A genetic variation in the chemokine-like receptor 1 (CMKLR1) gene was statistically significantly associated with poor overall survival in patients with non–small cell lung cancer (NSCLC) who were treated with platinum-based chemotherapy with or without radiation. The variation was identified by a genome-wide scan performed to identify genetic variants associated with decreased overall survival in these patients and was validated in patient populations of more than 300 each at The University of Texas MD Anderson Cancer Center in Houston and the Mayo Clinic. The patients had stage III or IV NSCLC, had smoked, and had not had surgery.

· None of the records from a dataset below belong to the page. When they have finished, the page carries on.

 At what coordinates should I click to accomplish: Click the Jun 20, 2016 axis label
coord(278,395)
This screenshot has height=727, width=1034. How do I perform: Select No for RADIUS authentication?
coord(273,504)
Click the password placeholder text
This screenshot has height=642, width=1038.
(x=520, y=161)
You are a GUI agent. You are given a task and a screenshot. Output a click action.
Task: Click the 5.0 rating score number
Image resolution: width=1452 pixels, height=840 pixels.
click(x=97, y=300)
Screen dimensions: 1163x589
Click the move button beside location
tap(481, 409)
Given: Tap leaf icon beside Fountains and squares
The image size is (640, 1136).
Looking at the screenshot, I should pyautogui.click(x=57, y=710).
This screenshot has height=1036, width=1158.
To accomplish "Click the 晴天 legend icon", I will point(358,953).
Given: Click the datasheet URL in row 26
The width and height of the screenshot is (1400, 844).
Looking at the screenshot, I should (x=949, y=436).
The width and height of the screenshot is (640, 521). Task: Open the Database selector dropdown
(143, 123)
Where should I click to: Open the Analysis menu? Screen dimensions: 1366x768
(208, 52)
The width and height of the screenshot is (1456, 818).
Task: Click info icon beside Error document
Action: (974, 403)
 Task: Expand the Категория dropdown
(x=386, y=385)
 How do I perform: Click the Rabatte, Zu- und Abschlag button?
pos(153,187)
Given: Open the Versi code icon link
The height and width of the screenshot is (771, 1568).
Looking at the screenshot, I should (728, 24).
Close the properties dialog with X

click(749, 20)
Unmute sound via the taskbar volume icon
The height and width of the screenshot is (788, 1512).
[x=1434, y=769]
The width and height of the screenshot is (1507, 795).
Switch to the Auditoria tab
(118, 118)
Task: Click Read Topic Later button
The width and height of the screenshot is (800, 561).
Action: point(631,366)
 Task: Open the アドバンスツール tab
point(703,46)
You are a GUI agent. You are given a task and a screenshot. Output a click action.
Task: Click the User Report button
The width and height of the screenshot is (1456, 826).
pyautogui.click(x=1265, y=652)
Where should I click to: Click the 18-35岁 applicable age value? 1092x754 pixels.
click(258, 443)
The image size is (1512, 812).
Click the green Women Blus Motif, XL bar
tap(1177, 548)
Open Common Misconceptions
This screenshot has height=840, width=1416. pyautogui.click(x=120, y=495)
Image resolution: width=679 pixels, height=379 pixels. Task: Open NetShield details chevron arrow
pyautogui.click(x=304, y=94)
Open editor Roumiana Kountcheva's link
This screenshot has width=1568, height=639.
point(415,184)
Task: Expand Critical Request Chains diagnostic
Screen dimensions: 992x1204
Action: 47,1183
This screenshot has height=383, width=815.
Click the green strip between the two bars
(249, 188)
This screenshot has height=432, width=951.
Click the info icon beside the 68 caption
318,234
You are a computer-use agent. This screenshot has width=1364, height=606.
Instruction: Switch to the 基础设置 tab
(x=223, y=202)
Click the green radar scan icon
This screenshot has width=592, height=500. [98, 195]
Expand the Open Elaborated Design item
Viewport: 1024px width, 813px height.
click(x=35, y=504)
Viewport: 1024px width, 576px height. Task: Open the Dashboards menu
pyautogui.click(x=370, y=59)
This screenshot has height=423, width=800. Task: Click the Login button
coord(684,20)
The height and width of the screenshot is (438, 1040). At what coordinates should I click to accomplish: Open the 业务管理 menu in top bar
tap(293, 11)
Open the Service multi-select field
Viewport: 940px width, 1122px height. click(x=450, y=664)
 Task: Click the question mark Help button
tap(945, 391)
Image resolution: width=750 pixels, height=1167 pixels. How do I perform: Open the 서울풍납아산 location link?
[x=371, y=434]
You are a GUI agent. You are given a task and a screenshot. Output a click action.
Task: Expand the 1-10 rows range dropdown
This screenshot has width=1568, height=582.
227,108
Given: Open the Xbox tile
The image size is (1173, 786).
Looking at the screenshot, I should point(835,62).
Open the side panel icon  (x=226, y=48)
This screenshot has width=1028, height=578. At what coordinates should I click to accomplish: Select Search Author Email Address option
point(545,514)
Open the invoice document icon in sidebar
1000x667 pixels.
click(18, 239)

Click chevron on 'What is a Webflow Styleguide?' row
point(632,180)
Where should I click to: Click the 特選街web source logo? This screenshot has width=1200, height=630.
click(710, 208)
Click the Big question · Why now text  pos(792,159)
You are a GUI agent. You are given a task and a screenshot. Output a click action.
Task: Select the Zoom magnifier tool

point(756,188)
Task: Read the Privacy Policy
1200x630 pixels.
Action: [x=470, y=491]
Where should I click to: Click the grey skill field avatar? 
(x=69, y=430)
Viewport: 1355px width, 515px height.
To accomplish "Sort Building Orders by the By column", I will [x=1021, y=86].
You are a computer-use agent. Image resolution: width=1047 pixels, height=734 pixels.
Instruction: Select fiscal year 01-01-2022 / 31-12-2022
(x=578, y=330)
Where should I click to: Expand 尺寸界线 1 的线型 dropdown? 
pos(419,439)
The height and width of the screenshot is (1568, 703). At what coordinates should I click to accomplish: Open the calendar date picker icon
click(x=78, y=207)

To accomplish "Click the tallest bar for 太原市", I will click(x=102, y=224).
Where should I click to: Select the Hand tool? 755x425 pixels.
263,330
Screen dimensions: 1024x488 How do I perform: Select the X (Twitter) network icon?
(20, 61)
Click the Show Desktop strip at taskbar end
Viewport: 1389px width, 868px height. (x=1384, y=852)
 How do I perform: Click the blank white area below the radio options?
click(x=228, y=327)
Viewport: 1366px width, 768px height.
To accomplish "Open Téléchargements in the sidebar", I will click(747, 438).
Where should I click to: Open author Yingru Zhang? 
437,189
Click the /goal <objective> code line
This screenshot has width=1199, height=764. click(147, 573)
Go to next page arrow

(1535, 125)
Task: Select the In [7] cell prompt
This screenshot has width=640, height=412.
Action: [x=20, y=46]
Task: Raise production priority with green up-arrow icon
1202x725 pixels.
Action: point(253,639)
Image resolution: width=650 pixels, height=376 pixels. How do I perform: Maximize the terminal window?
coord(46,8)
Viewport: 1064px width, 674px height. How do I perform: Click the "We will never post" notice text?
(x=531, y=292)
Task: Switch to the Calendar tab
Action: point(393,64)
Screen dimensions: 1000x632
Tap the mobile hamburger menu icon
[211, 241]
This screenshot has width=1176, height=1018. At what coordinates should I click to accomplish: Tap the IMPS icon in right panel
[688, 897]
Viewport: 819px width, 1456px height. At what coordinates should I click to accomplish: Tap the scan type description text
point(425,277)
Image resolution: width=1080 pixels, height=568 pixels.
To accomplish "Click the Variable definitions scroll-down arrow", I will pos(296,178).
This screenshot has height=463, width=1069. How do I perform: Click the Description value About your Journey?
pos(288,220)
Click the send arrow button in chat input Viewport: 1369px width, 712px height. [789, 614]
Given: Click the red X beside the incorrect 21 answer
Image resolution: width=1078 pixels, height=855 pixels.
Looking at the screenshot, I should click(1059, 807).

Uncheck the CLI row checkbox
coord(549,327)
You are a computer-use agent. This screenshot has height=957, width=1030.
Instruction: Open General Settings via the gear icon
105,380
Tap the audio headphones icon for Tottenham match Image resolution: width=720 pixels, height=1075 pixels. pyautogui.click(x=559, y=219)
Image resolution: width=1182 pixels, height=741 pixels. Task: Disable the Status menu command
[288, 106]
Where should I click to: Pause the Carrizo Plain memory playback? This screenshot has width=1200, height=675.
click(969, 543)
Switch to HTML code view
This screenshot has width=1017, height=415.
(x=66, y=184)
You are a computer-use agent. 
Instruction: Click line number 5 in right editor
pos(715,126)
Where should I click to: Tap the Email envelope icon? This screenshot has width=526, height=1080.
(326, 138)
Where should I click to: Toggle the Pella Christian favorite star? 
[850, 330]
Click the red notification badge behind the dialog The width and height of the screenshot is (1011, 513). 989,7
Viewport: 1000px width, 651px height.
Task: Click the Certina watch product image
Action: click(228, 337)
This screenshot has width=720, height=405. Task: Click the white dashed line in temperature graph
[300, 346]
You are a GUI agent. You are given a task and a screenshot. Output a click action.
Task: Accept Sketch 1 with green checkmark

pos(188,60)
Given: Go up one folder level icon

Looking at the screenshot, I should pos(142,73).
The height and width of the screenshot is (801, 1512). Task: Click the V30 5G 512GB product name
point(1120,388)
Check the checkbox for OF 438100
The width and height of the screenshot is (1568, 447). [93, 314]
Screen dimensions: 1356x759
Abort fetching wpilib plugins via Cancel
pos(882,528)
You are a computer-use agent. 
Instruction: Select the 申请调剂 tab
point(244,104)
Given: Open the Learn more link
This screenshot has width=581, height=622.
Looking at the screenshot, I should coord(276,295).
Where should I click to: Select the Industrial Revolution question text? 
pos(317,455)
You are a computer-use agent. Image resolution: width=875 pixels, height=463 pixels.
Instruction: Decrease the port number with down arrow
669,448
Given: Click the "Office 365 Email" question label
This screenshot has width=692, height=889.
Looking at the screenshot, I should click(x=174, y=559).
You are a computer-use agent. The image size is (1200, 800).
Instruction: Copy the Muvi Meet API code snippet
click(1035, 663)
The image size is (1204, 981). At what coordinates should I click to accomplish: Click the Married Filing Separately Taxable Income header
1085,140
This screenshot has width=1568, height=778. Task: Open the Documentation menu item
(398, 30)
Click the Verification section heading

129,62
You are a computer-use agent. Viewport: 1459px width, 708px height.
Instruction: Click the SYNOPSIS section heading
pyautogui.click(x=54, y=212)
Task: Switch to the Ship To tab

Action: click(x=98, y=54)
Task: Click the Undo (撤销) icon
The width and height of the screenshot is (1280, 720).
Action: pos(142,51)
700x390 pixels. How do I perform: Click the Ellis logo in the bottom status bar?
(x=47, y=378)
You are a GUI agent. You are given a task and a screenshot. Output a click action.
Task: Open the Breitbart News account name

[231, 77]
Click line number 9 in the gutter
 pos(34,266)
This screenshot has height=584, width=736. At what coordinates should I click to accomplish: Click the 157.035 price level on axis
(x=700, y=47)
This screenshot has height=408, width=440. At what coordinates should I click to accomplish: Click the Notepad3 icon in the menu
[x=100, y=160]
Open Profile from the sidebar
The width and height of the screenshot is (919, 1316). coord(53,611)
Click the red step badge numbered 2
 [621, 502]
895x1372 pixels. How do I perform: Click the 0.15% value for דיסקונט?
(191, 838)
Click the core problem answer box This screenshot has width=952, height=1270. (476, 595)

“This study provides additional biomarkers that can be integrated with known epidemiological, clinical, and genetic risk factors to potentially identify patients who are more likely to respond to chemotherapy, thereby helping the physician develop individualized treatment regimens,” the investigators concluded in a report in the Journal of the National Cancer Institute. They noted that response to platinum-based chemotherapy, the main treatment for NSCLC, varies among patients, but the 1-year survival rate is just 29%.
The potential biomarker is a germline genetic variation known as single-nucleotide polymorphism (SNP) rs1878022. “Germline SNPs are stable markers that do not vary with disease severity and can be screened for using DNA isolated from a blood sample before treatment,” the investigators noted. In contrast, somatic alterations, which can also help select targeted therapy, require tumor specimens.
Wu X, et al: J Natl Cancer Inst 103:817-825, 2011.